== Segment start ==
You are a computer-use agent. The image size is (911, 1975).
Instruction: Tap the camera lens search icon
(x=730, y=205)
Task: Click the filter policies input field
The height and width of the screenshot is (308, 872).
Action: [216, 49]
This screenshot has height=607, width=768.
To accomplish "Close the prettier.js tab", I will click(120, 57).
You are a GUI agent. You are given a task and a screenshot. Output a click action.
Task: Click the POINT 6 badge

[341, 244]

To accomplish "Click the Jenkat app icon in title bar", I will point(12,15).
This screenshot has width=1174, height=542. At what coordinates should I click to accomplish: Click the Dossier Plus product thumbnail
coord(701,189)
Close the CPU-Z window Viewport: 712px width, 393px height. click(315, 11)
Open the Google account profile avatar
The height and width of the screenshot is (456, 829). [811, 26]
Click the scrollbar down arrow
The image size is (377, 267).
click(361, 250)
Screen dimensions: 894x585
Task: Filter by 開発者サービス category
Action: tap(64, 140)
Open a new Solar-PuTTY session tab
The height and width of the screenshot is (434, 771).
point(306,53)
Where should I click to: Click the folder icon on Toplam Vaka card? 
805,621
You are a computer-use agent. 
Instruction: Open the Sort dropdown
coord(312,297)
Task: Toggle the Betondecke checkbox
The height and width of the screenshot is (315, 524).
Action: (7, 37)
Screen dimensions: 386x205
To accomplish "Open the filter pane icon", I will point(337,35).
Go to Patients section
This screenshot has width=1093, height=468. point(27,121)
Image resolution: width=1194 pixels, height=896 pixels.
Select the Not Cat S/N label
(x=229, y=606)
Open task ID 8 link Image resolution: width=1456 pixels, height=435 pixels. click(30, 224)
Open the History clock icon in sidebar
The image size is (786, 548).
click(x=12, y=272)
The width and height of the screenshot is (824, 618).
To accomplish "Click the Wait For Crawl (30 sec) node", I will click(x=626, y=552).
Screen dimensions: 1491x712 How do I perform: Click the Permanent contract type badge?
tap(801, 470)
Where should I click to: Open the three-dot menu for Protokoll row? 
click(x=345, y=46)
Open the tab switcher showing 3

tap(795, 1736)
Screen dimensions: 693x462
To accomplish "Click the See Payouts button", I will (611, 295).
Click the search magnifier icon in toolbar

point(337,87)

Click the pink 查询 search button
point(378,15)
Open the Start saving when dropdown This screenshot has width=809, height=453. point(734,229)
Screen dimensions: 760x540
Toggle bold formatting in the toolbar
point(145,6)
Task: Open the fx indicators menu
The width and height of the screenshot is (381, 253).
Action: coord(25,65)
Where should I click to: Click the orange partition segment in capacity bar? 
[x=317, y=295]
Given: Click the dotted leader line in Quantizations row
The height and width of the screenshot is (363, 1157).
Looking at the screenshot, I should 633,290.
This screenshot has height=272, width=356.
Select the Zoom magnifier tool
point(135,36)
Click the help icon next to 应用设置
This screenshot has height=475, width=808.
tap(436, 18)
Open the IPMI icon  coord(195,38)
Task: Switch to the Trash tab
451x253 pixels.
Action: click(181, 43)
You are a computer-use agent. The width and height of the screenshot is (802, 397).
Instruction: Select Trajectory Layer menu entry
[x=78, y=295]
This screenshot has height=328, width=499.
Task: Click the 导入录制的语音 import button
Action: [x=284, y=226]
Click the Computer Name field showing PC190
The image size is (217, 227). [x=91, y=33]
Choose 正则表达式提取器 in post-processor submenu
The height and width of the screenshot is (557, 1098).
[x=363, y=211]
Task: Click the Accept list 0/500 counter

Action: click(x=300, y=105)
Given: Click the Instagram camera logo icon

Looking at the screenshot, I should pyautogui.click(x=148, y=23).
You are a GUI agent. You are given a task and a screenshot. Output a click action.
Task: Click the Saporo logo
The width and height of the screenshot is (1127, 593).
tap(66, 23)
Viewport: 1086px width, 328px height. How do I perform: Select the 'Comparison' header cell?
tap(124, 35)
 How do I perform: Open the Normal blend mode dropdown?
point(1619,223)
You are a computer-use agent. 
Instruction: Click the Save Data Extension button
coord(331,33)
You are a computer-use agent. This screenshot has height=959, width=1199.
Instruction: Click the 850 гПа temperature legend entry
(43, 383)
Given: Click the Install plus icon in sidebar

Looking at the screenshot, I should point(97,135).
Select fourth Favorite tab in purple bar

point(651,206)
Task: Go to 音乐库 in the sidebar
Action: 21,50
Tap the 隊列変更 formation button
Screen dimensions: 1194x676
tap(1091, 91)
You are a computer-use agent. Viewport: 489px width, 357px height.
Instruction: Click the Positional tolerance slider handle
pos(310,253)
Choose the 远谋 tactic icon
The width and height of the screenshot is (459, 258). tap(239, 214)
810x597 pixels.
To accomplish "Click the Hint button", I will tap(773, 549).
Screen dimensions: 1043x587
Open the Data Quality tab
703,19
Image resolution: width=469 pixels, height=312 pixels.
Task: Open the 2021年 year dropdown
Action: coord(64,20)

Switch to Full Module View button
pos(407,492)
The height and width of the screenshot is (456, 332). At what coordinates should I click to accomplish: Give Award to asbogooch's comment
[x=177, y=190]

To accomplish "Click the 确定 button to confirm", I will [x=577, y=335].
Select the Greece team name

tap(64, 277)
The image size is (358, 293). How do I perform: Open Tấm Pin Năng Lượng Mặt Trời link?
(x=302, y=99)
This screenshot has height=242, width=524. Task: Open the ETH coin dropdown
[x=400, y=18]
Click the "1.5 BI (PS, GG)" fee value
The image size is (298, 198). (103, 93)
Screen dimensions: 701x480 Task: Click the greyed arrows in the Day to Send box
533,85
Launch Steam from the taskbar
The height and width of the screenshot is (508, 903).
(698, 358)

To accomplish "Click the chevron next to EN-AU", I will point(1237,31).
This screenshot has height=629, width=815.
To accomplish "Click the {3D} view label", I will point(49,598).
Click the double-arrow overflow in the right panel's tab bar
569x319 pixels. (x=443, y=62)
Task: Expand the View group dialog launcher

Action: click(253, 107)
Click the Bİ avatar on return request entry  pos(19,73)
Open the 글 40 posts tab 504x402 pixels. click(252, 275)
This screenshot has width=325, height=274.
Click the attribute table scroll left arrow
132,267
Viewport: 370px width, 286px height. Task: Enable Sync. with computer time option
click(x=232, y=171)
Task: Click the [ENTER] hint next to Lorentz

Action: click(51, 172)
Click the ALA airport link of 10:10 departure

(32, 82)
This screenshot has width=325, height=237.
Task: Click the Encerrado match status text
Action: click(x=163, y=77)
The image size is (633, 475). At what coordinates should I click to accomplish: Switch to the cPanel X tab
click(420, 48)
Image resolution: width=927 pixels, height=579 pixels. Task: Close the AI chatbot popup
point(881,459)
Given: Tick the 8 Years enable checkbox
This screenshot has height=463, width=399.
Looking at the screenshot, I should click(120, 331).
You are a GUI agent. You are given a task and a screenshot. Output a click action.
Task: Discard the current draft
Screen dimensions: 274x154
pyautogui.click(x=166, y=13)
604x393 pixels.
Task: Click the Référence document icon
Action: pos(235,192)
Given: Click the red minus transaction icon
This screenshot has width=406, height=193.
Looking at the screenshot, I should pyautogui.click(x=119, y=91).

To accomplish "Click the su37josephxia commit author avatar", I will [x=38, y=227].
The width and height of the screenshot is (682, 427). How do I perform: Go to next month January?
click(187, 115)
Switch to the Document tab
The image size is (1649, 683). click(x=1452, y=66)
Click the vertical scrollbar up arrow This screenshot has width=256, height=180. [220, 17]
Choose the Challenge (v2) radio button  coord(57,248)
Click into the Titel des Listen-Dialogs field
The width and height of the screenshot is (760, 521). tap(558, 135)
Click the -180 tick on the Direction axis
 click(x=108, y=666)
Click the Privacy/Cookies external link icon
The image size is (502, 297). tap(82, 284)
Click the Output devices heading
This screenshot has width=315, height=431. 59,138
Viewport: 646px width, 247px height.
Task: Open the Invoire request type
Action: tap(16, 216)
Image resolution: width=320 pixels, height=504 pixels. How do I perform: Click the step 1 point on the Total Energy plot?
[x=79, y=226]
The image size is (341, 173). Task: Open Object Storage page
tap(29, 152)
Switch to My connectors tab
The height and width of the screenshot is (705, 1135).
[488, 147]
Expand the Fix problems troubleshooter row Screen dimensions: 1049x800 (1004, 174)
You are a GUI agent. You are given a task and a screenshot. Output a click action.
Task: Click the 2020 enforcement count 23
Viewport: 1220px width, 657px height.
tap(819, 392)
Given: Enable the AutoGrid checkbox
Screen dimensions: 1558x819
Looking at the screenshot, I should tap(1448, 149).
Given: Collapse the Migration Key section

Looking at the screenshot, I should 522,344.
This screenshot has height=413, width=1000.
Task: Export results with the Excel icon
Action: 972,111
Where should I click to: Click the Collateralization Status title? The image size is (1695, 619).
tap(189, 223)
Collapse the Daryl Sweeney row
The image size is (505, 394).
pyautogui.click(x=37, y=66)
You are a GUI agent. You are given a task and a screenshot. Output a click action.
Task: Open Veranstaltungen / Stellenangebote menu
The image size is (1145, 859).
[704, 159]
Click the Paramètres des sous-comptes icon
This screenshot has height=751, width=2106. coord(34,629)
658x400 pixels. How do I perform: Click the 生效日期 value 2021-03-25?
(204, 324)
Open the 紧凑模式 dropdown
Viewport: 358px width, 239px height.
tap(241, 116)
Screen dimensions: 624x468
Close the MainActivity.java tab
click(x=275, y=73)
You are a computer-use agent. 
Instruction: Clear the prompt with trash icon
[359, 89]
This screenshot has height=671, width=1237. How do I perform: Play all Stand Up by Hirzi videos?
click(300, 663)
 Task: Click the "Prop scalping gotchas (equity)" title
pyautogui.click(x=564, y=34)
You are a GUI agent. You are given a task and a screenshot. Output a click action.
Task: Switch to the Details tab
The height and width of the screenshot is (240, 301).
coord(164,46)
== Segment end ==
PROBLEM DETAILS: Report each line of the data that includes the string "checkbox".

FINAL ANSWER:
Task: Toggle the Betondecke checkbox
Given: Tick the 8 Years enable checkbox
Given: Enable the AutoGrid checkbox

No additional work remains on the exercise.